I was fortunate to be asked by ccHub recently to mentor a team developing a location based point of interest search app. I saw that they did not put the option of airtime dealers or mobile money agents in their interface. I asked them why? They told me honestly that they had not actually seen any mobile money agents around them but the airtime agents are very easy to spot. Maybe it is time the regulators providing Nigeria’s new found “glowing” mobile money statistics actually visit the streets to see the reality for themselves. I sometimes wonder why banks and mobile money operators invest so much time and effort in getting social media feedback when the real battle is on the streets. 68% of Fortune 500 CEOs don’t use Social Media and I think I am beginning to see their logic.

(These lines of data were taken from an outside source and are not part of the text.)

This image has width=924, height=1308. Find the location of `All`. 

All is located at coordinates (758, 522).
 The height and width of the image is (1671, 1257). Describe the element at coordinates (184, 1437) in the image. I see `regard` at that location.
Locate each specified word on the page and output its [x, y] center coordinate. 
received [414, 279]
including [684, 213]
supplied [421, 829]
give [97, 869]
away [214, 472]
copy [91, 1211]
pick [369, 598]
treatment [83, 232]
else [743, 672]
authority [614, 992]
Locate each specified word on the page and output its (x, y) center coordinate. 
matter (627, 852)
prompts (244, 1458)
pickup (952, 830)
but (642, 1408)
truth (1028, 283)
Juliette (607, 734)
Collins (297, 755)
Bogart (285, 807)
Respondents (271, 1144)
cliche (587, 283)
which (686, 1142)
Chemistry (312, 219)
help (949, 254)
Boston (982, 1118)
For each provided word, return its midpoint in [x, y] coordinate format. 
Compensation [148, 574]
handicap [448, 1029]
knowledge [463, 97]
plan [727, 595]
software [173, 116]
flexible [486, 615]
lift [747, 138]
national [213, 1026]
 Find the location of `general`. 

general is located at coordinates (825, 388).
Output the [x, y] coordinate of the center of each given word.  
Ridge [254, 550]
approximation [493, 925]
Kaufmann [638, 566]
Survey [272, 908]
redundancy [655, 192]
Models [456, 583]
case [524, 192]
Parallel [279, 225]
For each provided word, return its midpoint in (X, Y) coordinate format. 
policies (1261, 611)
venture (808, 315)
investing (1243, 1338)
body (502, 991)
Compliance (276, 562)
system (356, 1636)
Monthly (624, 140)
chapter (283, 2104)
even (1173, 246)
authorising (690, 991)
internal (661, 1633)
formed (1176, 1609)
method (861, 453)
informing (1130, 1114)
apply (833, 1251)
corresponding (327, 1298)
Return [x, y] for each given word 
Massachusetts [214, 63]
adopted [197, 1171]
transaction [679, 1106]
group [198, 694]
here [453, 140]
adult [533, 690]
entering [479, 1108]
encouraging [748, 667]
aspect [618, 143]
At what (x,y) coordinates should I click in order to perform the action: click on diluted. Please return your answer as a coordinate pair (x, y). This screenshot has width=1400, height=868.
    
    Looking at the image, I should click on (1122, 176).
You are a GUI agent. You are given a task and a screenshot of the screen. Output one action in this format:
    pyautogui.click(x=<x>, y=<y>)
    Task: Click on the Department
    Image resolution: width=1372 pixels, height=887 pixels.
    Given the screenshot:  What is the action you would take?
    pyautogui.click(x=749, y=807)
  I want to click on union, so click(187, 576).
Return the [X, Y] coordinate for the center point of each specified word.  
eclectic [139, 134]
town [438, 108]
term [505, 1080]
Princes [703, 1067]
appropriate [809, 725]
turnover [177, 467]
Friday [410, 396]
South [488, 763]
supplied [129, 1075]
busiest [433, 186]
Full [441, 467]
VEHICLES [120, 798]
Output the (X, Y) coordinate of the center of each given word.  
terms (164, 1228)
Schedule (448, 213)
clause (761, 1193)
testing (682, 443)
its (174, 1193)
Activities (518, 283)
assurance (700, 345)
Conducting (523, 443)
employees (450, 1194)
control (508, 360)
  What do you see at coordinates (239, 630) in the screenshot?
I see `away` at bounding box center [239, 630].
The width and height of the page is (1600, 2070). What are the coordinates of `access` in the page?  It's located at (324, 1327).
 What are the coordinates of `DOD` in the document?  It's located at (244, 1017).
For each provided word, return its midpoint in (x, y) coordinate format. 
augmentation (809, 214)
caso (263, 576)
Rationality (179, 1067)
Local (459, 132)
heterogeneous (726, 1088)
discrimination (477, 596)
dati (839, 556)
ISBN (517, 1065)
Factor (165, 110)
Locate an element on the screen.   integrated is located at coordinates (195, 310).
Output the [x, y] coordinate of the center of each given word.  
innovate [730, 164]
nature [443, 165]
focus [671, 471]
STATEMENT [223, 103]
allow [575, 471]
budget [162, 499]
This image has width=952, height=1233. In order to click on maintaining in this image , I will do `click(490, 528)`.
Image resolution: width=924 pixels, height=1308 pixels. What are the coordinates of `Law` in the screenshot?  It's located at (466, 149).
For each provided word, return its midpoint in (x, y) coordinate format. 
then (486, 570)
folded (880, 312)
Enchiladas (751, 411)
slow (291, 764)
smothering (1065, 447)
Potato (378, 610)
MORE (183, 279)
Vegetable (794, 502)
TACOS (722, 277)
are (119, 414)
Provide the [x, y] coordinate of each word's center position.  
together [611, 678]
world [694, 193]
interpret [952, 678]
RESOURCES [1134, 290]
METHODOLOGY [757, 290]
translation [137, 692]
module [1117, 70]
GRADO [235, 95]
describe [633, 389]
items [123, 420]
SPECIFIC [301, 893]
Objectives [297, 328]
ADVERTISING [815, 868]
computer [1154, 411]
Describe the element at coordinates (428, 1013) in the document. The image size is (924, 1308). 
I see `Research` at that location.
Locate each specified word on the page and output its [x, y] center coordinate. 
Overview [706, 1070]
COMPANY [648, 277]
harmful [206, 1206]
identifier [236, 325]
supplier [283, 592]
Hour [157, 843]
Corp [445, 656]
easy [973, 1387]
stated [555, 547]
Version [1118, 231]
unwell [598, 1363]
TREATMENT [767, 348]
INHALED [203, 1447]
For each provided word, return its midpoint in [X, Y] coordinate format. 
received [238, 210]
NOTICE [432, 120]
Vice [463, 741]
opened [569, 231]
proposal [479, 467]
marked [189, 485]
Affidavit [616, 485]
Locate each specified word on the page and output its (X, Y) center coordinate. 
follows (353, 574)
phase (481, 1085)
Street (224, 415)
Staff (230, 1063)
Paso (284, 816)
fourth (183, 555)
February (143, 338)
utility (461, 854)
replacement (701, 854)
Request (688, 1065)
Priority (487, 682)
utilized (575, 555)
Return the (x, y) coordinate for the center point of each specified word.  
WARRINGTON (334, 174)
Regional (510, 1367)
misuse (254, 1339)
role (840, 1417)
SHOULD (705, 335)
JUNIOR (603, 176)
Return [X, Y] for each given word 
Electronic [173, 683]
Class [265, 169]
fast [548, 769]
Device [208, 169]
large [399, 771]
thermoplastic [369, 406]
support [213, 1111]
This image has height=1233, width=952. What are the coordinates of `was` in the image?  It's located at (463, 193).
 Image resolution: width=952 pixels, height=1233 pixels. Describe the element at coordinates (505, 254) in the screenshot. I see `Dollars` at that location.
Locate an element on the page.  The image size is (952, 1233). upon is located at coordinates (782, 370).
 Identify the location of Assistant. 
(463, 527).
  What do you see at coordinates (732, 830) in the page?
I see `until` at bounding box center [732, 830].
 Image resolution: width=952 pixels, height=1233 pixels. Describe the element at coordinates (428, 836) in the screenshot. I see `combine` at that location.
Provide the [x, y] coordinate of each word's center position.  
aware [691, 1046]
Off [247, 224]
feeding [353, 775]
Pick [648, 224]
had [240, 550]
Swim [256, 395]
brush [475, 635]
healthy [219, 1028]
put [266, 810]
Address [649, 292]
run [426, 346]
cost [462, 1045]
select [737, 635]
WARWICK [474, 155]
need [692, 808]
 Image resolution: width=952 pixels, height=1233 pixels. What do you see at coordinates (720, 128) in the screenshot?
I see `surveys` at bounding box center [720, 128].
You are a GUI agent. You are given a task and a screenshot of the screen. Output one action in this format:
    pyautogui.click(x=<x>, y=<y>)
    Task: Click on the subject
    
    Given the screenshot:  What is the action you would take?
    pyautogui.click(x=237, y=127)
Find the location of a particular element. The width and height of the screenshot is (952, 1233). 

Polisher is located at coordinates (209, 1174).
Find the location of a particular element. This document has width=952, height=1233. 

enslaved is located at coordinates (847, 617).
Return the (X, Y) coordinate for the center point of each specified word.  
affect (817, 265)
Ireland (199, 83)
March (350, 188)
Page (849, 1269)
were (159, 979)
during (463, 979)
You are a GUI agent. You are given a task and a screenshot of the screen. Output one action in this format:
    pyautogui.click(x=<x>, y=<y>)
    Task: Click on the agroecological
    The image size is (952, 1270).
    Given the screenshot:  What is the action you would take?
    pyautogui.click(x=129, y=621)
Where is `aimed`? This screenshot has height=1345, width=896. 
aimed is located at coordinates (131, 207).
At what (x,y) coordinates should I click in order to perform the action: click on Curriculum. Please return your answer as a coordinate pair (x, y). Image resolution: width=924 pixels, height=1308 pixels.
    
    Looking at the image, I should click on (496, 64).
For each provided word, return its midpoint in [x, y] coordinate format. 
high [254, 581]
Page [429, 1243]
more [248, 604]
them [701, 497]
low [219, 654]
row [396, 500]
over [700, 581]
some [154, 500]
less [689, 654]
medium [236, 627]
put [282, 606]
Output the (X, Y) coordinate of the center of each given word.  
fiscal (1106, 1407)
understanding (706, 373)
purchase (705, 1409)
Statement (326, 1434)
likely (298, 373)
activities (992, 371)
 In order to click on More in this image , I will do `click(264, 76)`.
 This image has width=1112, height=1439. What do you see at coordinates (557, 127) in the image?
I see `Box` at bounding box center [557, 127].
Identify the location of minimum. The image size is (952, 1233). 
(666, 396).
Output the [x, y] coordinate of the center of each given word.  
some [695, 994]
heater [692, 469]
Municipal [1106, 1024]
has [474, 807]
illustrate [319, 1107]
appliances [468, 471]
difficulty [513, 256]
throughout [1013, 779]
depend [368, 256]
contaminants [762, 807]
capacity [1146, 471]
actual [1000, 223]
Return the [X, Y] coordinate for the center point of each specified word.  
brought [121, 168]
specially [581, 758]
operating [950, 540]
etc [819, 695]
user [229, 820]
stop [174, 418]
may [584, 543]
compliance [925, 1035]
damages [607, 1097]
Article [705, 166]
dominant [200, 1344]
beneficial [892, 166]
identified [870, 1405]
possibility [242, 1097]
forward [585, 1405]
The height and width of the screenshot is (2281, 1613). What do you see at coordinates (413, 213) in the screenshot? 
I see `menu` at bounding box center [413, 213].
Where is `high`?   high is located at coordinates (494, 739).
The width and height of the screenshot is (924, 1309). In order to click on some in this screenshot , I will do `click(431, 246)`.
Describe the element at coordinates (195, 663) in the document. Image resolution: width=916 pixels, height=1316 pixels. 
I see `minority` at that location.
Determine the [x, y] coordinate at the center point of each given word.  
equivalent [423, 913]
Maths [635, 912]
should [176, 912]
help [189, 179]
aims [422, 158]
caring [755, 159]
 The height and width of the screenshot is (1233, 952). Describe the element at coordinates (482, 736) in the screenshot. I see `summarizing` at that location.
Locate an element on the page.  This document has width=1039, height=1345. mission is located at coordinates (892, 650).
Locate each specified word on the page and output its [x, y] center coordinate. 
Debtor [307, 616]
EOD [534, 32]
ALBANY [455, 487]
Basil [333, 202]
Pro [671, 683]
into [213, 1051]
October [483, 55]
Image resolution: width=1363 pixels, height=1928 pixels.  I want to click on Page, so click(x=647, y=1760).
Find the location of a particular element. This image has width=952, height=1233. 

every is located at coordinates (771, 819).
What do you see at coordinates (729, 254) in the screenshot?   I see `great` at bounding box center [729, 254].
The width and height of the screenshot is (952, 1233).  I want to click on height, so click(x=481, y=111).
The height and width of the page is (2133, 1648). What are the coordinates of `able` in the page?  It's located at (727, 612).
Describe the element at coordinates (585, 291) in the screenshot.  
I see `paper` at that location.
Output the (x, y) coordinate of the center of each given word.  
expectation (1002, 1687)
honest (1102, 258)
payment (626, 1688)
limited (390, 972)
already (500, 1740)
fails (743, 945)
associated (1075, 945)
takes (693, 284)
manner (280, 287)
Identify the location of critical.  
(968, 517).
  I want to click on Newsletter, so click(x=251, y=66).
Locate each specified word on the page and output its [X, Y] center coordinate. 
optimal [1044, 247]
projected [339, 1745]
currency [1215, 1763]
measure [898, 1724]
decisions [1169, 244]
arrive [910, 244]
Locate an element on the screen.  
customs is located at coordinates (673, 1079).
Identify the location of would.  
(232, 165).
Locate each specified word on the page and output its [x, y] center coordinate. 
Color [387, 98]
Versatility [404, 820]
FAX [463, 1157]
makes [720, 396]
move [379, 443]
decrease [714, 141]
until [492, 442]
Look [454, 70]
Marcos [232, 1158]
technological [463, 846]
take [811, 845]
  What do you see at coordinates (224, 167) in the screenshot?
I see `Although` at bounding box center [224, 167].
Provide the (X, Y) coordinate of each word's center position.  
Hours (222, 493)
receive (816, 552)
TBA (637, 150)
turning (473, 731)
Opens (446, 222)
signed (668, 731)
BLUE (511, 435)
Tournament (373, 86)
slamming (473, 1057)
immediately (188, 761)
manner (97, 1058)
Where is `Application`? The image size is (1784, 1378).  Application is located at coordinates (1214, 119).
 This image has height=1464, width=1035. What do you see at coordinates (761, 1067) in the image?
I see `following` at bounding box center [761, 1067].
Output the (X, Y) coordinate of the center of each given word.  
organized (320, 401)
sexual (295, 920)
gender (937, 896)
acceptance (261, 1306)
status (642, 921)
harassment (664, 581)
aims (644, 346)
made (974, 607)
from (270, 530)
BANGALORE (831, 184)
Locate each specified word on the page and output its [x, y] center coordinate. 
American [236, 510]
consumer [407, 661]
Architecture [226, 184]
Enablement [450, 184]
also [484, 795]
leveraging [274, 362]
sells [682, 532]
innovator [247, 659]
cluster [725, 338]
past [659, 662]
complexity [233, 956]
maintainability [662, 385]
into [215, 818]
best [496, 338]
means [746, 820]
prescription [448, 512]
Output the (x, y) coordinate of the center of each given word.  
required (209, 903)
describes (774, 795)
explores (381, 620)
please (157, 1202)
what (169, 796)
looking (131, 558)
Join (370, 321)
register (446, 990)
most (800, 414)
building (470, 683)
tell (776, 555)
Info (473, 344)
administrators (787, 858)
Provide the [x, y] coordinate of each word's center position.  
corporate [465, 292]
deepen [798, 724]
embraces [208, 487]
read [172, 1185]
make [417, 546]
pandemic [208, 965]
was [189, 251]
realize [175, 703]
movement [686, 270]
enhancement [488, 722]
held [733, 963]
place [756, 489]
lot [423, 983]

Agent statistics provided by Gates Foundation in their portal“www.fspmaps.com” vary wildly from those being reported by the various operators. While it is probably easier to believe an independent survey instead of operator claims, we really don’t care about those numbers, we just want to actually see agents on the streets and use them. Agent locations should be published for people to see and be informed. I worked with an investor as part of the founding team of Econet Nigeria and the first thing we did even before we launched then was let people know where the actual Econet shops and agents were. This education was big boost for GSM adoption in Nigeria. Mobile Money Agents are not terrorist sleeper cells waiting to be activated, they are meant to be an integral part of a robust communications and product awareness strategy.
As entrepreneurs, we really need payments to work in Nigeria because a lot depends on it. I don’t care who does it best, I just want it done well. We want to hear the music from the streets and not the noise from social media.
To help with agent discovery and actual statistics, I have asked Emeka Okoye and the guys at ccHub to join in an OpenData project to map actual agent locations in Nigeria. They have accepted.We will be complementing and not replicating the excellent work already done by Gates Foundation and also give the operators a chance to showcase their “brick and mortar” (or umbrella) agents. Financial inclusion should be driven by actual connections and not imaginary ones.